De son côté, Transports Canada est horriblement en perte de maitrise malgré les belles déclarations. Le ministère peine tellement à émettre des certificats médicaux ou des livrets de licences qu’il produit des documents explicatifs pour justifier les délais auprès des autorités étrangères. Essayez d’expliquer à un inspecteur de la FAA lors d’une sympathique visite de contrôle, que votre demande de renouvellement livret de licence a été envoyée il y a 4 mois ou bien que vous êtes en attente de „l’auto-collant“ du médical depuis plus de 90 jours (3 mois). 

Mais revenons chez nous. Le laissez-aller dans l’aviation générale pourrait-être plus chaotique, j’en conviens. Heureusement que le programme de mise-à-jour des connaissances (RAC 421.05) est en place pour nous aider à maintenir en tant que pilote, notre compétence. Grâce aux 20 questions à répondre dans l’excellent bulletin „Sécurité aérienne Nouvelles“. En y répondant, on devient plus compétent. Pour votre confort, les réponses se retrouvent à la fin de la publication. Elles sont écrites à l’envers pour rendre la tache plus ardue. 

Personne n’apprécie la règlementation, personne n’apprécie la surveillance de la règlementation. Mais la réalité de l’espèce humaine restera toujours la même. C’est la loi du moindre effort qui préside. En contraste, aux USA, on exige un vol d’instruction aux deux ans pour maintenir ses compétences à jour.

Plus pour moins?

La loi du moindre effort vous contesterez? Voyez seulement comment Boeing s’est comportée lorsque la FAA a délesté ses responsabilités en matière de certification d’aéronef. Boeing, une boite si réputée pour son savoir faire et sa culture blindée procédurale. Voilà, tout le monde a constaté la débâcle du dossier du 737 Max pourtant pas si compliqué à gérer.

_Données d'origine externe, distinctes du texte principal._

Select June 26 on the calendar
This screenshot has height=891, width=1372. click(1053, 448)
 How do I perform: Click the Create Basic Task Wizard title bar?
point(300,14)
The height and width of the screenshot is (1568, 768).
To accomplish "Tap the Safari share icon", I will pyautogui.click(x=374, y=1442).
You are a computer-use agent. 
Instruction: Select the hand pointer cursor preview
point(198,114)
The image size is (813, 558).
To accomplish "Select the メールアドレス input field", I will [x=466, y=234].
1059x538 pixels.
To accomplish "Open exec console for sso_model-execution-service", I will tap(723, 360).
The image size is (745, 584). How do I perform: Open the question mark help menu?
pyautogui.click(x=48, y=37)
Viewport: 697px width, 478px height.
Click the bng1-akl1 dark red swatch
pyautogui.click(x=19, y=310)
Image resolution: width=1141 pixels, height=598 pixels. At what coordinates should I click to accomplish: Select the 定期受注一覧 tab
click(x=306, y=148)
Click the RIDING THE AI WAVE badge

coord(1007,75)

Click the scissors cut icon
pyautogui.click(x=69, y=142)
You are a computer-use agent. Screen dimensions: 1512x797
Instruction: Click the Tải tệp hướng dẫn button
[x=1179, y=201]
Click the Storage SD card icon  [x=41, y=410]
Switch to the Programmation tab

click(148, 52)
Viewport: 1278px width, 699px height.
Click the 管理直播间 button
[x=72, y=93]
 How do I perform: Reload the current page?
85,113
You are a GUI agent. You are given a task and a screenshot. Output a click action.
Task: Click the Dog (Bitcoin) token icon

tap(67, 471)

Le Canada est allé trop loin dans son délestage de responsabilités en matière de sécurité aérienne. On veut sauver les budgets toujours plus maigres. L’ironie des points soulevés par l’OACI ne change en rien la teneur du rapport ébruité. Plusieurs autres ministères canadiens se sont englués dans des fiascos sans précédents. Transport Canada n’est pas une exception, malgré les efforts du personnel rendu rare à l’interne. La différence ici est que nous avons les indications claires nettes et évidentes que la gestion de la sécurité se détériore rapidement, les tranches d’Emmental de James Reason ne seront plus nécessaires pour reconnaître le problème, nous aurons des accidents qui permettront de mesurer efficacement la sécurité aérienne canadienne.